US arrests Iraqi refugee wanted over IS killing

Photograph issued by US Department of Justice showing Omar Ameen Image copyright US Division of Justice Image caption FBI witnesses known Omar Ameen as a person who took part in the raid in Rawah

An Iraqi refugee has been arrested within the US on suspicion of murdering an Iraqi policeman at the same time as preventing for the jihadist group Islamic State (IS).

Omar Ameen, 45, gave the impression ahead of a magistrate in California on Wednesday in connection with lawsuits to extradite him to Iraq to stand trial.

An Iraqi arrest warrant alleges that Mr Ameen shot the policeman lifeless all through a raid at the the city of Rawah in June 2014.

He arrived in the US five months later and settled in Sacramento.

US prosecutors stated Mr Ameen applied to the us for refugee status while living in Turkey after announcing he used to be a sufferer of persecution and violence.

He was once granted refugee status days prior to the attack in Rawah, which came about as IS seized control of enormous swathes of western and northern Iraq.

as much as 30,000 IS opponents in Syria and Iraq Throughout The ruined ‘capital’ of the Islamic State crew

US prosecutors allege that Mr Ameen’s family supported and assisted the installation of IS and its precursor, al-Qaeda in Iraq (AQI), in Rawah, and that he was “a main local figure” of each groups.

They say he participated in quite a lot of activities in toughen of the teams, including serving to to plant improvised explosive devices, transporting militants, soliciting budget, robbing supply lorries and kidnapping drivers.

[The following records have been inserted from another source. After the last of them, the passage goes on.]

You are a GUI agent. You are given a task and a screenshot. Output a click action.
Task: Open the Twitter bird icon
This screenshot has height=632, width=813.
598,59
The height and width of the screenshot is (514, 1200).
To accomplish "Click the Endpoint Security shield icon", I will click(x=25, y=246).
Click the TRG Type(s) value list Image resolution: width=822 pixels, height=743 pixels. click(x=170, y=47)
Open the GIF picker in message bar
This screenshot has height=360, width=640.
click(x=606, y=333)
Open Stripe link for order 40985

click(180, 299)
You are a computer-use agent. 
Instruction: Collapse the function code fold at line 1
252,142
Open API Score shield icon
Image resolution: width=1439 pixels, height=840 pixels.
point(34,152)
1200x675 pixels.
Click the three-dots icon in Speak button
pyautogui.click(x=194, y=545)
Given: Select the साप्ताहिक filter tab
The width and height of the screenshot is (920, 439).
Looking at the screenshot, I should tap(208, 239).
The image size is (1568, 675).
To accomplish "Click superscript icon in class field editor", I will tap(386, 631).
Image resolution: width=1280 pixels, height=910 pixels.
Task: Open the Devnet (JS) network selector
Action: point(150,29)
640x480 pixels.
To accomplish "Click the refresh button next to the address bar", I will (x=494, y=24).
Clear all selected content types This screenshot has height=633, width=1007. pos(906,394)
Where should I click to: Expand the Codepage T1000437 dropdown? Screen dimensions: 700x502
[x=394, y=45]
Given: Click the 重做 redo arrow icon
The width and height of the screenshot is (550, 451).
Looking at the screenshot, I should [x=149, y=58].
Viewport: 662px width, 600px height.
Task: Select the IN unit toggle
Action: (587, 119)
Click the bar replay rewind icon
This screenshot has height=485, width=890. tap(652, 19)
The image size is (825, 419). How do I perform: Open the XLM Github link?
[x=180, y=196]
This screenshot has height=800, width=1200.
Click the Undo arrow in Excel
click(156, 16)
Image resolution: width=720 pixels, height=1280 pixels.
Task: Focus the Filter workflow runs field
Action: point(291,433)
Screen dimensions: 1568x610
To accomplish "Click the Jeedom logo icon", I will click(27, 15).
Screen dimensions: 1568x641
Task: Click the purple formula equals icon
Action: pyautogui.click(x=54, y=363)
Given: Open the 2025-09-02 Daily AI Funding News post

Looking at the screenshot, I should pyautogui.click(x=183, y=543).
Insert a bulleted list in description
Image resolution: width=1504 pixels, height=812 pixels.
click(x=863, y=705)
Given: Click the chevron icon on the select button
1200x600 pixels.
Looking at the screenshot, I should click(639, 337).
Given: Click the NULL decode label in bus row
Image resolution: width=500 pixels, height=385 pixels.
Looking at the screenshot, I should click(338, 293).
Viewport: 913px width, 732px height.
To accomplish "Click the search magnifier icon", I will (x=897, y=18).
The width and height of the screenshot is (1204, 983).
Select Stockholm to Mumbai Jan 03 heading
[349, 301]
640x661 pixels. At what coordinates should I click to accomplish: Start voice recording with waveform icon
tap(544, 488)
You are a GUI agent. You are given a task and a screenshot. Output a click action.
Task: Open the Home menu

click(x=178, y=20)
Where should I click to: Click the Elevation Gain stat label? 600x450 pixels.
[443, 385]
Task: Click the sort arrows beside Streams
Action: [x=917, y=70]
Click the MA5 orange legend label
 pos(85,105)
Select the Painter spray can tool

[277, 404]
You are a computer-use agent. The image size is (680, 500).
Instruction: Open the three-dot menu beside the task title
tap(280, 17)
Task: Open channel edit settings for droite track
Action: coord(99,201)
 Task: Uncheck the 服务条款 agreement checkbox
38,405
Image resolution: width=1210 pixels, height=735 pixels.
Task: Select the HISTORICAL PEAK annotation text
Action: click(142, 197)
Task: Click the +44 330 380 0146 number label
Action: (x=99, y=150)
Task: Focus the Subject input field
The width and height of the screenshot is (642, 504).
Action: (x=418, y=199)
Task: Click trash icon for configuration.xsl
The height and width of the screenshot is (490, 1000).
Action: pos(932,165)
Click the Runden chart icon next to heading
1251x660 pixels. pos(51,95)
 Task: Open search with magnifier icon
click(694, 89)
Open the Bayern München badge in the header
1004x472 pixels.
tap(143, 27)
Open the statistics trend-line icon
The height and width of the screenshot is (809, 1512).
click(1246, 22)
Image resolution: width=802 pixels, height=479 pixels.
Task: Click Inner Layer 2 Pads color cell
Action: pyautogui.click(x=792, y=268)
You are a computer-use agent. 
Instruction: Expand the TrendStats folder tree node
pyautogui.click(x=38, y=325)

The Iraqi arrest warrant says that on 22 June 2014, Mr Ameen entered Rawah with a convoy of IS cars and drove to the house of the policeman, Ihsan Jasim.

Mr Ameen and 5 different militants then opened fire at the house, with Mr Ameen fatally capturing the officer within the chest, the warrant alleges.

At Wednesday’s listening to, federal justice of the peace pass judgement on Edmund Brennan ordered Mr Ameen to be detained till his subsequent court docket look, accepting the prosecutors’ arguments that he posed a threat to the community and a flight risk.

There was no instant reaction to the allegations from Mr Ameen’s lawyers.

The Sacramento Bee newspaper stated public defenders Benjamin Galloway and Douglas Beevers as saying they have been assigned the case minutes earlier than the hearing and that their shopper used to be “conscious about the basic nature of the fees”.

He may well be done in Iraq if convicted of “organised killing through an armed group”.